The Microsoft exchange hack, discovered in January 2021, is alleged to have been a direct attack by Chinese government-sponsored hackers against on-premises Microsoft exchange servers, with victims including government, industry and civil society organizations.
The attack was a case of hackers exploiting ‘zero-day vulnerabilities’ on the servers. It is thought the hackers had access to Microsoft email addresses and passwords for some time before the hack was discovered.

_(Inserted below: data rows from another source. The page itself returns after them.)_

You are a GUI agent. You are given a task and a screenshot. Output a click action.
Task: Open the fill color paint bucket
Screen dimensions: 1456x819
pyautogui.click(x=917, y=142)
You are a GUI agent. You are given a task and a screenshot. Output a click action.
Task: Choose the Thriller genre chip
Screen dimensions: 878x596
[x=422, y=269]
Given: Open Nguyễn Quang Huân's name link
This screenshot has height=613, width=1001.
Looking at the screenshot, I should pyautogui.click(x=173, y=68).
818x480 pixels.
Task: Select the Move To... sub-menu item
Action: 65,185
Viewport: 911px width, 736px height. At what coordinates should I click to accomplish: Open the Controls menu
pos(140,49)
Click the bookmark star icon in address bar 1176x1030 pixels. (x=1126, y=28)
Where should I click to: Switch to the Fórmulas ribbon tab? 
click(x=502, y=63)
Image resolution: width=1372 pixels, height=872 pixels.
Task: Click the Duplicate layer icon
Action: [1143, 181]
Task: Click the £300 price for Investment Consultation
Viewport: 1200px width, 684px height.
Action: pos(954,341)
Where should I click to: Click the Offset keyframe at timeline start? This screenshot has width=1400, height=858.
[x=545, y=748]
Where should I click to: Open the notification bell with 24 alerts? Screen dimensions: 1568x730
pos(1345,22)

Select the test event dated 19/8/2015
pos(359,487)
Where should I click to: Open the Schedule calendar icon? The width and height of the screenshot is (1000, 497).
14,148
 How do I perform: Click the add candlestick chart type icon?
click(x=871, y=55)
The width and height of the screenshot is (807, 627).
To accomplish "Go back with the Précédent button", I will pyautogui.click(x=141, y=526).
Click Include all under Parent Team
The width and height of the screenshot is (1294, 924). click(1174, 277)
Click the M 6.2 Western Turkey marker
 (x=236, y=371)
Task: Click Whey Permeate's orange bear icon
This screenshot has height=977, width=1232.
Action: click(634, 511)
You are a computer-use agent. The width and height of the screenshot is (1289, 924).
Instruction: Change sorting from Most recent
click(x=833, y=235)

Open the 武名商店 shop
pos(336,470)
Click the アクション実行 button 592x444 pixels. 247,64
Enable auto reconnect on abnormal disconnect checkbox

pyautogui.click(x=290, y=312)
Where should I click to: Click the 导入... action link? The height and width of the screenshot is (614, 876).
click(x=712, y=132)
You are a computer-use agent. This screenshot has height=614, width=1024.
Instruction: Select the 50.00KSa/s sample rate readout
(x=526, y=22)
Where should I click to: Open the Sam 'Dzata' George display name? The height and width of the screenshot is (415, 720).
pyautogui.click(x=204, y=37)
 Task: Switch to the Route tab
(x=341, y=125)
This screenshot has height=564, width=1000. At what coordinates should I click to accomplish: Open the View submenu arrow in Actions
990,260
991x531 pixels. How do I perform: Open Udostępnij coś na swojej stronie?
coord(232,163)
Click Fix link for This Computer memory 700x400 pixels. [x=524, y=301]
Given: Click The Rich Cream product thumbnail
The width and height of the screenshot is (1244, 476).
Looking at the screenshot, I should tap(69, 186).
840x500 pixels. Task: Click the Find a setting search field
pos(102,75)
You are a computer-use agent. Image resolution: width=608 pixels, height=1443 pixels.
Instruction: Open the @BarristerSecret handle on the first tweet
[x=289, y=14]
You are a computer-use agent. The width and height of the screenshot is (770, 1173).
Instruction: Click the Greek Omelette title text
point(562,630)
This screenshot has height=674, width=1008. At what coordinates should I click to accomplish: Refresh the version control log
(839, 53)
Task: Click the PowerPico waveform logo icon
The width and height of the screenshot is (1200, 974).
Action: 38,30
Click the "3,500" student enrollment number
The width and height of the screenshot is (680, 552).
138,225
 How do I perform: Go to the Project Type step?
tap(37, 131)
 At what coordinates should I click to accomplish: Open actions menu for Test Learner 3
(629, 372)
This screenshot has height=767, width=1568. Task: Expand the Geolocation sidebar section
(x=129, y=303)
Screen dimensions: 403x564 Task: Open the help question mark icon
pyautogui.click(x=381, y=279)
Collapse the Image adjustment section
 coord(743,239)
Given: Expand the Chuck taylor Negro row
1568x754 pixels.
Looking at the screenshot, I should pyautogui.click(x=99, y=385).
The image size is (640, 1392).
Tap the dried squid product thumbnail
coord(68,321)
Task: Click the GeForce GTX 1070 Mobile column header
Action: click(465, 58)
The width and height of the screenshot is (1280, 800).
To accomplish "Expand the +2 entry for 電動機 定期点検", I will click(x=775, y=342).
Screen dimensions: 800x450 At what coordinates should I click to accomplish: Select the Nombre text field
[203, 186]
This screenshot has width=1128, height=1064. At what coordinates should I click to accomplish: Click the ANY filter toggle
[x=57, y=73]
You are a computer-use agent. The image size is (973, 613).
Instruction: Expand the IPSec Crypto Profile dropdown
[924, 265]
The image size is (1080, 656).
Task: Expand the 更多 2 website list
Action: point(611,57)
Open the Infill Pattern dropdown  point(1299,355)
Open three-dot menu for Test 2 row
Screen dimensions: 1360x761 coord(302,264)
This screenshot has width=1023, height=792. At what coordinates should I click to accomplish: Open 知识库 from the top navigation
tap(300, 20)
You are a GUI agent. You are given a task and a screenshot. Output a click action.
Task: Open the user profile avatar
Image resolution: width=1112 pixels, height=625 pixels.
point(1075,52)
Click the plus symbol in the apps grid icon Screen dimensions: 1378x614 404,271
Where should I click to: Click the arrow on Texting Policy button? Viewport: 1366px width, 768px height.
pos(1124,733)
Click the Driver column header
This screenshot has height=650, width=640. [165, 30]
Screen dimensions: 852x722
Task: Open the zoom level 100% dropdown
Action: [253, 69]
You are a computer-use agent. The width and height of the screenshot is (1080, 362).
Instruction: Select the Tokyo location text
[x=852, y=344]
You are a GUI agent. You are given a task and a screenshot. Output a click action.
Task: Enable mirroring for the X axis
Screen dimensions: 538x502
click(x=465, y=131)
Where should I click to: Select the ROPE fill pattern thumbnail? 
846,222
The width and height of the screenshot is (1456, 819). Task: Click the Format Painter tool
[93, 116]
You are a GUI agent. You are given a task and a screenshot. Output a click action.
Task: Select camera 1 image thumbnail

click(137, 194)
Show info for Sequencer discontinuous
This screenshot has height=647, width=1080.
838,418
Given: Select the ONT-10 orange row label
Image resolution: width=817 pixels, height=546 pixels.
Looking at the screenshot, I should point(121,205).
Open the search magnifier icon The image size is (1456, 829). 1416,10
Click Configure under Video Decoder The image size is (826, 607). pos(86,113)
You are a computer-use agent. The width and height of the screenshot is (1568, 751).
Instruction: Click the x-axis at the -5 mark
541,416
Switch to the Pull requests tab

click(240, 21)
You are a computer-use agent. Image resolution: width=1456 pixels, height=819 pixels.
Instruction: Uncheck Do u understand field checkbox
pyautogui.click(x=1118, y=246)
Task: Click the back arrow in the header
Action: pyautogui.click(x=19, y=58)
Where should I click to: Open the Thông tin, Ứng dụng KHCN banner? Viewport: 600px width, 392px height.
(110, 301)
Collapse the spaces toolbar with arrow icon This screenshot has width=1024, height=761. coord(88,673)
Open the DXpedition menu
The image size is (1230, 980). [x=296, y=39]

It was an example of an advanced persistent threat (APT), where hackers spend months in a system collecting information before attacking. It was a highly motivated and very sophisticated attack.
For some time, the US has also accused Chinese hackers of using cyberattacks as part of large-scale intellectual property theft and industrial espionage.
North Korea is most well-known for its attack on Sony Pictures Entertainment. The attack was thought to be retaliation for the company’s release of The Interview, a film critical of North Korea, in 2014. Hackers stole confidential documents, deleted original files from Sony computers, and posted unreleased films and confidential information on public file-sharing sites.
The North Korean group Lazarus is also alleged to have been the source of the 2017 ‘WannaCry’ ransomware attack that infected hundreds of thousands of computers, including some belonging to the UK’s National Health Service (NHS).
The NHS was not necessarily the specific target but the victim of an unfocused, not particularly sophisticated global malware attack that exploited existing vulnerabilities.
North Korea was widely alleged to have been behind the attack, using a piece of software called EternalBlue that was originally developed by the US National Security Agency (NSA).